• Work order
Please write out exactly the line containing "Where should I" below and every line after it, through the last one, but leave out any pictures.

Screenshot grounding data:
▬▬▬▬▬▬

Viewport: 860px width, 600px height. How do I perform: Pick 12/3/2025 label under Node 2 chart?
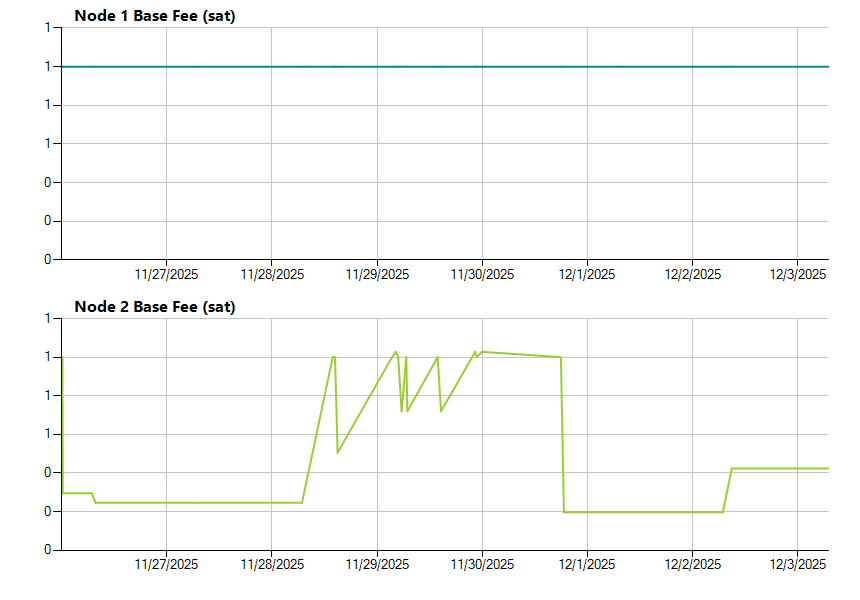pos(796,565)
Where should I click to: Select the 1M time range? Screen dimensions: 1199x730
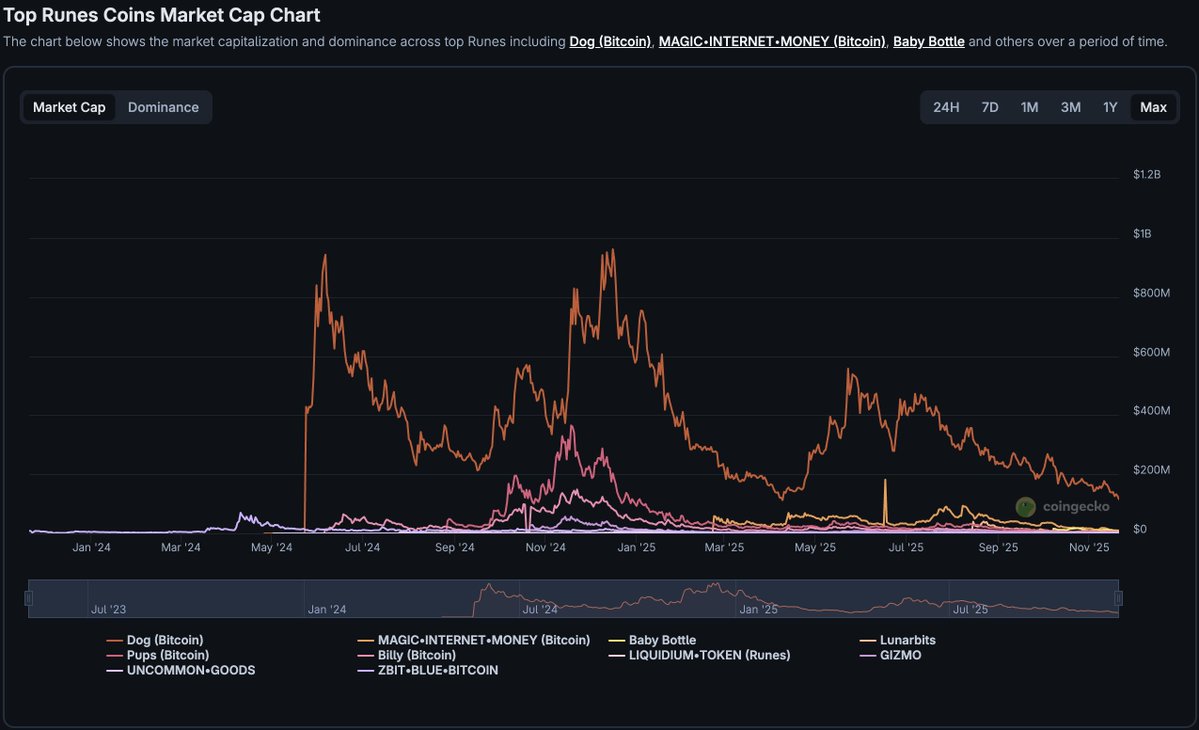click(1029, 105)
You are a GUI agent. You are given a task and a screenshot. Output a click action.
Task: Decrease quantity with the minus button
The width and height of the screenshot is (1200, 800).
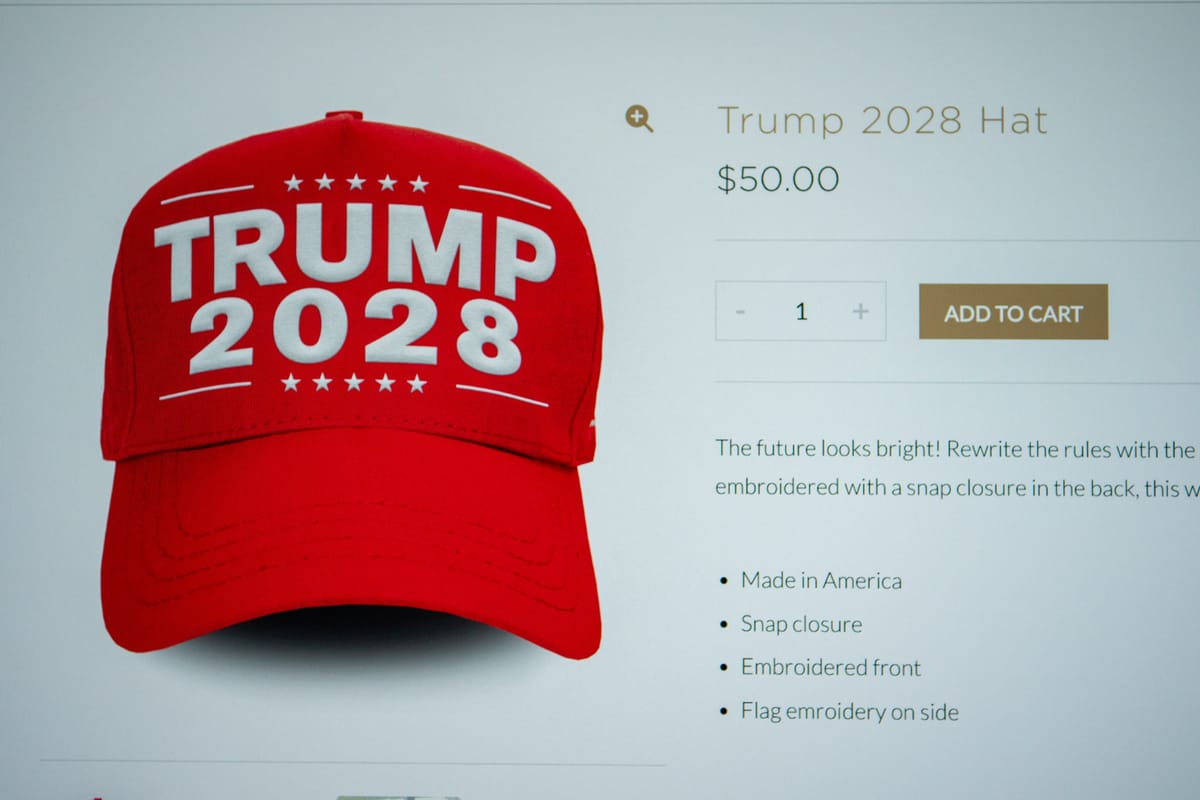coord(740,312)
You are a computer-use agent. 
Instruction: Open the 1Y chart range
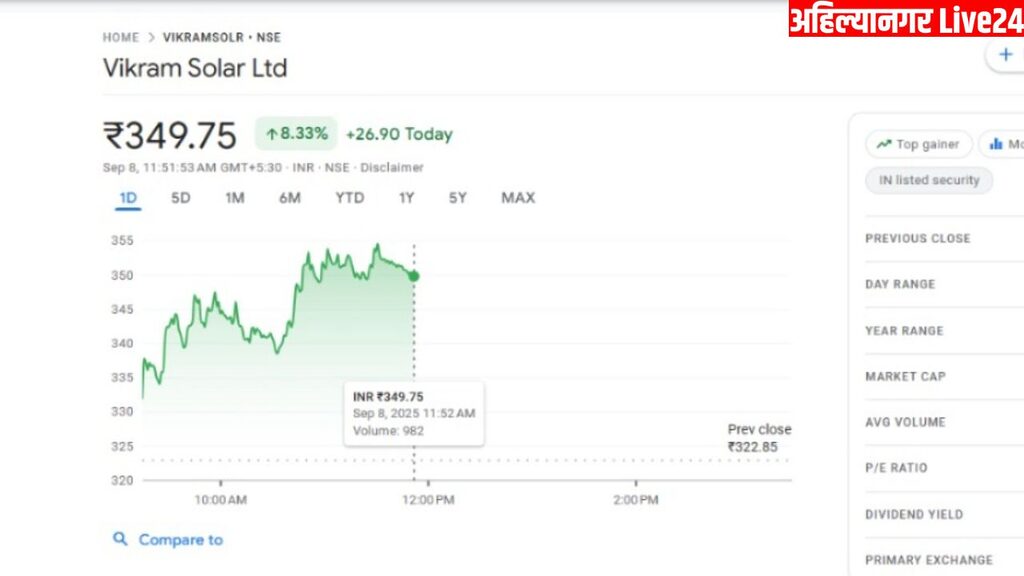[406, 198]
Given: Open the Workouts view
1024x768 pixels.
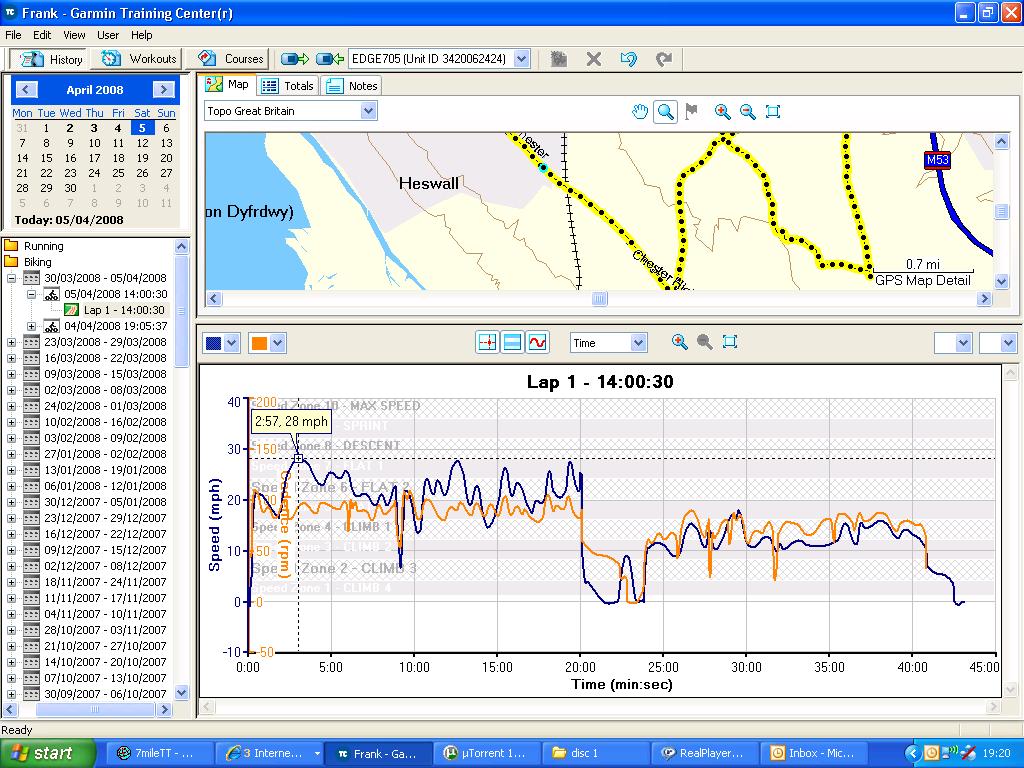Looking at the screenshot, I should coord(141,59).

▬▬▬▬▬▬

• Task answer
Where should I click to: Select the 1M time range? Screen dimensions: 1199x730
click(1029, 105)
You are a GUI agent. You are given a task and a screenshot. Output a click action.
Task: Decrease quantity with the minus button
The width and height of the screenshot is (1200, 800).
coord(740,312)
You are a computer-use agent. 
Instruction: Open the 1Y chart range
[406, 198]
Given: Open the Workouts view
1024x768 pixels.
Looking at the screenshot, I should coord(141,59).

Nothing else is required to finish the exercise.